When a prisoner was in the height of his torment the eminent Commandant would stroll up, and from a couple of paces away would stand, legs wide apart and hands clasped behind his back, surveying the results of his devilry with the greatest self-satisfaction. As the prisoner groaned and moaned he would fling coarse joke, badinage, and gibe at the helpless wretch, and when the latter struggled and writhed in order to seek some relief, though in vain, he would laugh uproariously, urge the unhappy man to kick more energetically, and then shriek with delight as his advice was apparently taken to heart only to accentuate the torture.
Sunday was the day of days which the tyrant preferred for meting out this punishment. In the first place it was a day of rest, and so a prisoner's time and labour were not lost. Even if he were strung up to the post all day he could be turned out to work on the Monday morning as usual. But the governing reason for the selection of this day was because it offered such a novel entertainment for the gaping German crowds. The public, as already mentioned, were invited to the camp on Sunday mornings to see the prisoners. Young girls and raw recruits considered a trip to Sennelager on the chance of seeing a writhing, tortured prisoner as one of the delights of the times, and a sight which should not be missed on any account.
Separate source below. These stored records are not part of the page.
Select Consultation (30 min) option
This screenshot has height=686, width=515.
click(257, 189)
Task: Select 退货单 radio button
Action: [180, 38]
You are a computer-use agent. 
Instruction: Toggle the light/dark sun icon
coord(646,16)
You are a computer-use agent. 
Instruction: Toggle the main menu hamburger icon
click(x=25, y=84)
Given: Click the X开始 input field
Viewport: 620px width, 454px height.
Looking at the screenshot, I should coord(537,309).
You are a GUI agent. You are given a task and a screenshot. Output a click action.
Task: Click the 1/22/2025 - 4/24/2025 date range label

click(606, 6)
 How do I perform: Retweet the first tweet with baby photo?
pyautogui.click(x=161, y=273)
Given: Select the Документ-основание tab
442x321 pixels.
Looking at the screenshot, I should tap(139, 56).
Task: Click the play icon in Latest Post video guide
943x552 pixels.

They clustered on the path on the opposite side of the road facing the stake, laughing and joking among themselves. The recruits, who openly manifested their intense amusement, cheered frantically when the trussed wretch gave an abnormally wild and ear-piercing shriek of pain. At his moans, groans, and desperate abortive attempts to release himself, the girls would laugh as gaily as if witnessing the antics of a clown at a circus, and were quite unrestrained in their jubilant applause. This was the feature of the punishment which grated upon the nerves of the prisoners who were unable to lift a finger or voice a word in protest. That a fellow-prisoner should be condemned to suffer such hellish torture as was inflicted was bad enough, but that it should offer a side-show to exuberant Sunday German holiday crowds we considered to be the height of our humiliation and a crown to our sufferings.